Interestingly the patterns of lin-cRNA cluster were in inverse correlation with those of mRNA cluster. Moreover, bioinformatics revealed that 4 clusters of mRNA expression profile had the independent function each other by GO and pathway analyses. Conclusions: The gene expression profile of AIH in remission was not only different from naïve AIH, but also from healthy control, suggesting
that the PSL testament for AIH dose not lead CD4+ T cells to normal condition but changes the expression profile to suppress the autoimmunity. selleckchem These findings may contribute to the development of better treatment strategies against AIH. Disclosures: The following people have nothing to disclose: Ryo Nakagawa, Ryosuke Muroyama, Sayaka Ito, Keiko Takano, Wenwen Li, Kaku Goto, PLX4032 concentration Masanori Nakano, Chisato Saeki, Yasuo Matsubara, Naoya Kato, Mikio Zeniya Background: Autoimmune hepatitis (AIH) sometimes relapses after immunosuppressive therapies are discontinued or sometimes even when they are still being administered. Furthermore, relapse often occurs in the absence of AIH risk factors. Aim: This study aimed to identify the frequency of relapse and to analyze the risk factors associated with relapse in type 1 AIH patients.
Methods: Clinical characteristics and therapeutic processes were assessed from 146 type 1 AIH patients. Relapse was defined as serum ALT levels ≥60 IU/L after corticosteroid treatment and serum ALT normalization (≤30 IU/L). The cortico-steroid reduction rate (mg/week) was calculated by using the following formula: reduction dose (initial corticosteroid dose (mg) – corticosteroid dose (mg) at ALT normalization) / duration of corticosteroid treatment from initiation until ALT normalization (week). Results: Relapse was identified in 44 (30.1%)

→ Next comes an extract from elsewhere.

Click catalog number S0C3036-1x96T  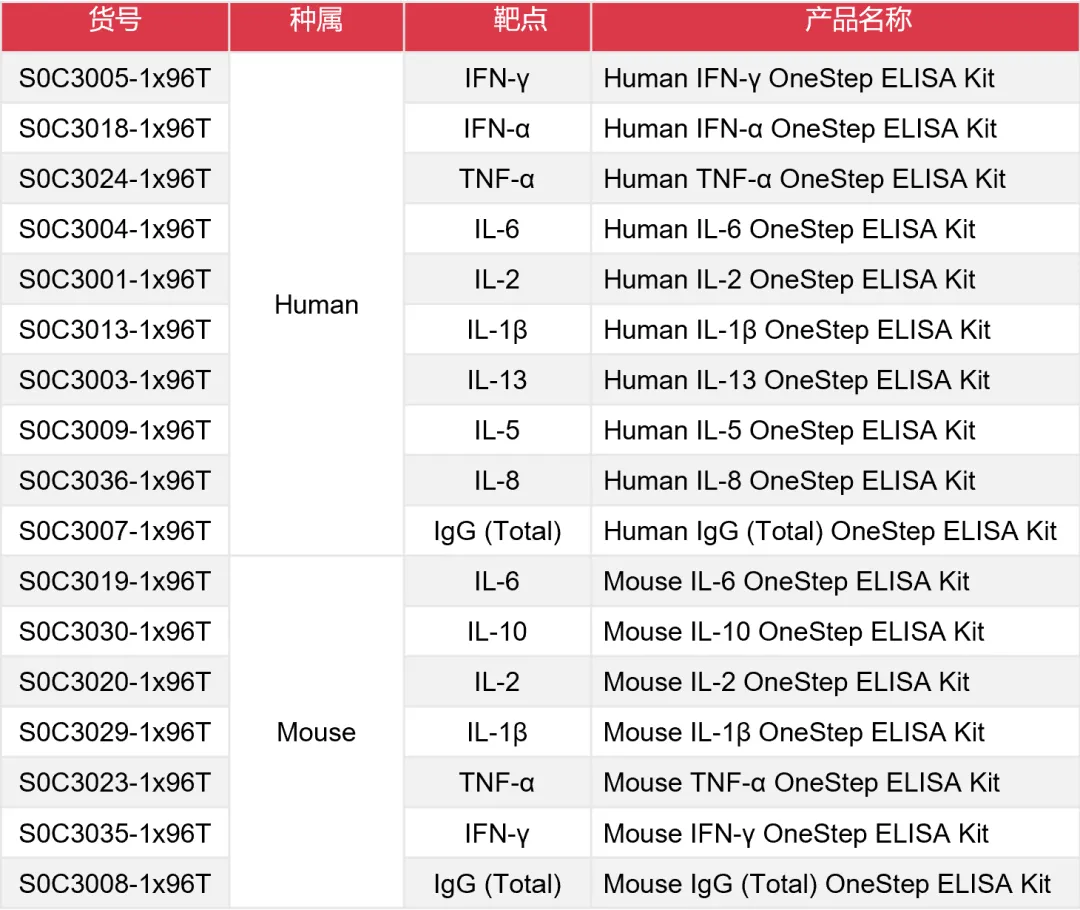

type 1 AIH patients after alanine aminotransferase (ALT) click here level normalization. ALT levels significantly increased when corticosteroid treatment was initiated, and histological examination identified that fibrosis stages were not progressed in relapsed patients compared with that in sustained remission patients. There was no intergroup difference in the proportions of discontinued immunosuppressive therapies (13.6% vs. 7.8%, p = 0.277). Moreover, there were no intergroup differences in the proportions of concomitant medications such as ursodeoxycholic acid or azathioprine at the time of ALT level normalization However, both reduction dose and rate of corticosteroid taper until ALT normalization increased in relapsed patients compared with sustained remission patients. Particularly, in 129 patients who did not receive pulse therapy, the reduction rate of corticosteroid taper and early fibrosis stages were significantly increased in relapsed patients compared with those in sustained remission patients.